Listeriosis outbreaks may extend over many months or years, and with low attack rates. The incubation period is usually of the order of 34 weeks, but may extend to over three months. These factors combine to make outbreaks difficult to recognize and to investigate. The severity of consequences of listeriosis is high, with 20 - 30% case-fatality rates.
Recognizing the potential for fishery products to be a vehicle for large outbreaks of listeriosis, it is prudent to seek appropriate strategies to minimize human exposure to infectious doses of the organism. Currently, however, there is insufficient data for the dose-response relationship to be determined, but there is growing consensus that the majority of the healthy population is highly resistant to doses in the order of 1,000 to 10,000 cfu L. monocytogenes.

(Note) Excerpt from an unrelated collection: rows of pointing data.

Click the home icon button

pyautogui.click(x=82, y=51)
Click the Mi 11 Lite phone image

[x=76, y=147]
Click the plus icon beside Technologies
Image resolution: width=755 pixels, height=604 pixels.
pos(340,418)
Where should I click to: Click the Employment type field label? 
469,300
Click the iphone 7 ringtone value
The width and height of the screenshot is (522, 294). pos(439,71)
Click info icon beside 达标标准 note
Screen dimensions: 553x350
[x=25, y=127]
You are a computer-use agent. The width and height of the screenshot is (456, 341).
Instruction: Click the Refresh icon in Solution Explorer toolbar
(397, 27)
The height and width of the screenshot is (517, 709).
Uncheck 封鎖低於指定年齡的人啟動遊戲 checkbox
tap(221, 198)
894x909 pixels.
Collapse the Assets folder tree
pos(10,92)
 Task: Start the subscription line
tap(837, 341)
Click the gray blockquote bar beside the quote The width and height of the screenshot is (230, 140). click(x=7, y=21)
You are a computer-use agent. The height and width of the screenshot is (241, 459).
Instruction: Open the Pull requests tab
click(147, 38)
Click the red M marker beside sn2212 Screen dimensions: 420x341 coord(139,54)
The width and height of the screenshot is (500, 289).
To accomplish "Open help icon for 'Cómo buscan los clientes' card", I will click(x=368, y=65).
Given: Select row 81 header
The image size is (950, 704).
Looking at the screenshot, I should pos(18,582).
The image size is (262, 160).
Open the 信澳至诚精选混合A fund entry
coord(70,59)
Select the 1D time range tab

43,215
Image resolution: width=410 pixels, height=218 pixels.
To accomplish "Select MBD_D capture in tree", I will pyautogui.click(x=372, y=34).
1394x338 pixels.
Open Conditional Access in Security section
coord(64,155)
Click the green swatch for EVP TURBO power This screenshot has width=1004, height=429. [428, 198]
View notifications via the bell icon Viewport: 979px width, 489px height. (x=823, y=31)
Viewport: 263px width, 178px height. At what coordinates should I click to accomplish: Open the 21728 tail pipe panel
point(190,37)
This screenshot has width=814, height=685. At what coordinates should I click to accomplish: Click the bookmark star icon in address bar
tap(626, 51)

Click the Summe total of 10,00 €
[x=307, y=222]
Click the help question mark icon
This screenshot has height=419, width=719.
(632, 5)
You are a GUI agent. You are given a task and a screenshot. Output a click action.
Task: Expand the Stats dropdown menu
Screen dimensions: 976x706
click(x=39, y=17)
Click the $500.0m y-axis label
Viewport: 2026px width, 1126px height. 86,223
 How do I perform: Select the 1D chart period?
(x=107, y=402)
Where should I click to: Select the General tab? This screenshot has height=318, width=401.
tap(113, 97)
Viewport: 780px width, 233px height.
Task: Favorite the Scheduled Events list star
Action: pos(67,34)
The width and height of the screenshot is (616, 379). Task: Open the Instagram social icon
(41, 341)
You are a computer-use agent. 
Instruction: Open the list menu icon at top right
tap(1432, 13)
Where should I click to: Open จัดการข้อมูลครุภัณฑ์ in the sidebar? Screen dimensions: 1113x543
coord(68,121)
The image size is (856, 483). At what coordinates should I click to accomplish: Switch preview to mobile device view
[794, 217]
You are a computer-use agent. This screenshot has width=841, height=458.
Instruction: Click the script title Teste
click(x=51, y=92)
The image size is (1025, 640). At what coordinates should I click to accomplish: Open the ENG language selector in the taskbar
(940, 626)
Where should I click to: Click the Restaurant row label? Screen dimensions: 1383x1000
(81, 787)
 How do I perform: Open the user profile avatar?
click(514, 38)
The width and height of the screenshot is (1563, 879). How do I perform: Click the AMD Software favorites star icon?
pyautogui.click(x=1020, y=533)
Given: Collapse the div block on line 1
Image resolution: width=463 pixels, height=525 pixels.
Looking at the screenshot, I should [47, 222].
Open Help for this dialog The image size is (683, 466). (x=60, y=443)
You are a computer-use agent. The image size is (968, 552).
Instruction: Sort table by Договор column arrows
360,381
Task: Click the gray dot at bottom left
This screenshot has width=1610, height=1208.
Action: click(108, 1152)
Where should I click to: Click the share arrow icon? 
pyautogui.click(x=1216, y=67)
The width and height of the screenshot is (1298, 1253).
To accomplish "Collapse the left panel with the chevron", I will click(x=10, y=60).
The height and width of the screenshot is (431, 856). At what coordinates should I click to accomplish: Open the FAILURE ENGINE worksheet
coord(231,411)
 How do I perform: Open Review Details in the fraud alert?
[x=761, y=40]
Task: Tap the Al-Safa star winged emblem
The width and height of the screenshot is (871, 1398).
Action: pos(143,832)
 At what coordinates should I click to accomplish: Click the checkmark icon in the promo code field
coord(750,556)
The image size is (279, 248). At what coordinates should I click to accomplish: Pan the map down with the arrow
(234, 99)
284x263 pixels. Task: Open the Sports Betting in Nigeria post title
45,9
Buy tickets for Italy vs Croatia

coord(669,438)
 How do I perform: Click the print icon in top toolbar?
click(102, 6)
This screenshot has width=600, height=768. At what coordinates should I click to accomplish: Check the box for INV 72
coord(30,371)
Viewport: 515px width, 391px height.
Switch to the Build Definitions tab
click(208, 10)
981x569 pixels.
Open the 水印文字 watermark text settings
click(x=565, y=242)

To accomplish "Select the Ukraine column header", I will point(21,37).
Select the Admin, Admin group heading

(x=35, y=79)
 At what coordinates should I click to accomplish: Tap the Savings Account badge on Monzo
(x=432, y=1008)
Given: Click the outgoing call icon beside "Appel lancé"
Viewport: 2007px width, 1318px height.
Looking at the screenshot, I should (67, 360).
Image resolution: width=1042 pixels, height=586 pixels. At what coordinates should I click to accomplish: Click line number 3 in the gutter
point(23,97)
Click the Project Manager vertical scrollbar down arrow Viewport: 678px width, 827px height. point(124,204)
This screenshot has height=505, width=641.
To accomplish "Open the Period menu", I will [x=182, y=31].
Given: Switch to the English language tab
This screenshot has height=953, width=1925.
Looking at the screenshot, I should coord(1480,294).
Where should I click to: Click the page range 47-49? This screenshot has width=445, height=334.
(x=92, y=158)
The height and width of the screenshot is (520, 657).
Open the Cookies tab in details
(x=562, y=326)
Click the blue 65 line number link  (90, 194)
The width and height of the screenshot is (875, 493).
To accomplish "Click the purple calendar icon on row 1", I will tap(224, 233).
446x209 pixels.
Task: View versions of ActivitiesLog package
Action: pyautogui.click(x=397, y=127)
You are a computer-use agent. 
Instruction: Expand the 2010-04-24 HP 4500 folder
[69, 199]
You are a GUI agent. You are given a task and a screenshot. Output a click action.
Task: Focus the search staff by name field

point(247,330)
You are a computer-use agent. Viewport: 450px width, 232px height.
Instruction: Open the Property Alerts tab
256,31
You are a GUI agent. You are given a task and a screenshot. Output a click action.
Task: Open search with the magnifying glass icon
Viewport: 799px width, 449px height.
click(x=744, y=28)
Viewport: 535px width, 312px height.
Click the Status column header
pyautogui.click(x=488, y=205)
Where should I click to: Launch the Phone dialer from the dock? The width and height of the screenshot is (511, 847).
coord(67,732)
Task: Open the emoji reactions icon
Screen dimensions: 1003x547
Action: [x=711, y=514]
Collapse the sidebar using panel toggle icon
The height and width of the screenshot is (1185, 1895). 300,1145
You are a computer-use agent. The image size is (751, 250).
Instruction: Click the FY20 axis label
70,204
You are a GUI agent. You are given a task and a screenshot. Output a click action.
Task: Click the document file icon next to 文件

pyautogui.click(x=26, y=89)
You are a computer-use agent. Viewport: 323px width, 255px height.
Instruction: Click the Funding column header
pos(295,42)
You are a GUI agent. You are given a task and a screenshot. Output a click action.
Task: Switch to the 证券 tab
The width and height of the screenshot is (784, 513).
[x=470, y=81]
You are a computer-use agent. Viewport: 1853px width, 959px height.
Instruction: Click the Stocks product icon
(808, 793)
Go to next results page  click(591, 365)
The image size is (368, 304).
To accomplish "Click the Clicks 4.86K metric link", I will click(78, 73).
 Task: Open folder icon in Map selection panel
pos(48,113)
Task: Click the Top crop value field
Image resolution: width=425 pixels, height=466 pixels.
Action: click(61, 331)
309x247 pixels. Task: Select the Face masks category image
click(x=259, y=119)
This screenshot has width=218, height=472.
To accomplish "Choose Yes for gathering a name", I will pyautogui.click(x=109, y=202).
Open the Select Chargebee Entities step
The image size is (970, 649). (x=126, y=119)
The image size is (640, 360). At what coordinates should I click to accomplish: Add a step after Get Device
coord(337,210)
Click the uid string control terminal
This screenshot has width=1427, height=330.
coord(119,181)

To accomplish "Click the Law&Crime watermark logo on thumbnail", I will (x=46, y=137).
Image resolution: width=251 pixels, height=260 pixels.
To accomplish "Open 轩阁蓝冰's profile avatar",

There is no consensus on the dose required to cause illness in susceptible individuals. However, using the available epidemiological data, and consumption patterns, crude estimates of the risk of listeriosis from fishery products can be made.
Regarding fish and fishery products, the dose-response has been estimated elsewhere combining data on the incidence of listeriosis in Germany with data on the levels of L. monocytogenes in smoked-fish in that country. It was necessary to make many assumptions, but all were chosen to result in conservative estimates. Epidemiological and food survey data were combined, using a predictive modelling approach, to estimate a dose-response relationship for L. monocytogenes levels and incidence of listeriosis. Two methods were used to model and calculate the dose-response relationship. Both methods gave a similar result. Using that approach, for the estimated immunocompromised sub-population of Germany (20% of the population), the model predicts a 1 in 59 million chance of infection from consumption of a 50g serving of fish containing 100 bacteria per gram.
It must be emphasized that this estimate rests on many assumptions. Nevertheless, when extrapolated across the population and the number of salmon meals consumed per year, the estimate reflects the low incidence of listeriosis in those nations where epidemiological data are available. The above estimate, is of the same order of magnitude as the reported per annum incidence of listeriosis.
Thus, despite the fact that there is considerable potential for fish and fishery products to cause listeriosis, the available data indicate that this potential has not been observed. There is little epidemiological evidence to implicate fishery products in large outbreaks. The reasons for this are unknown.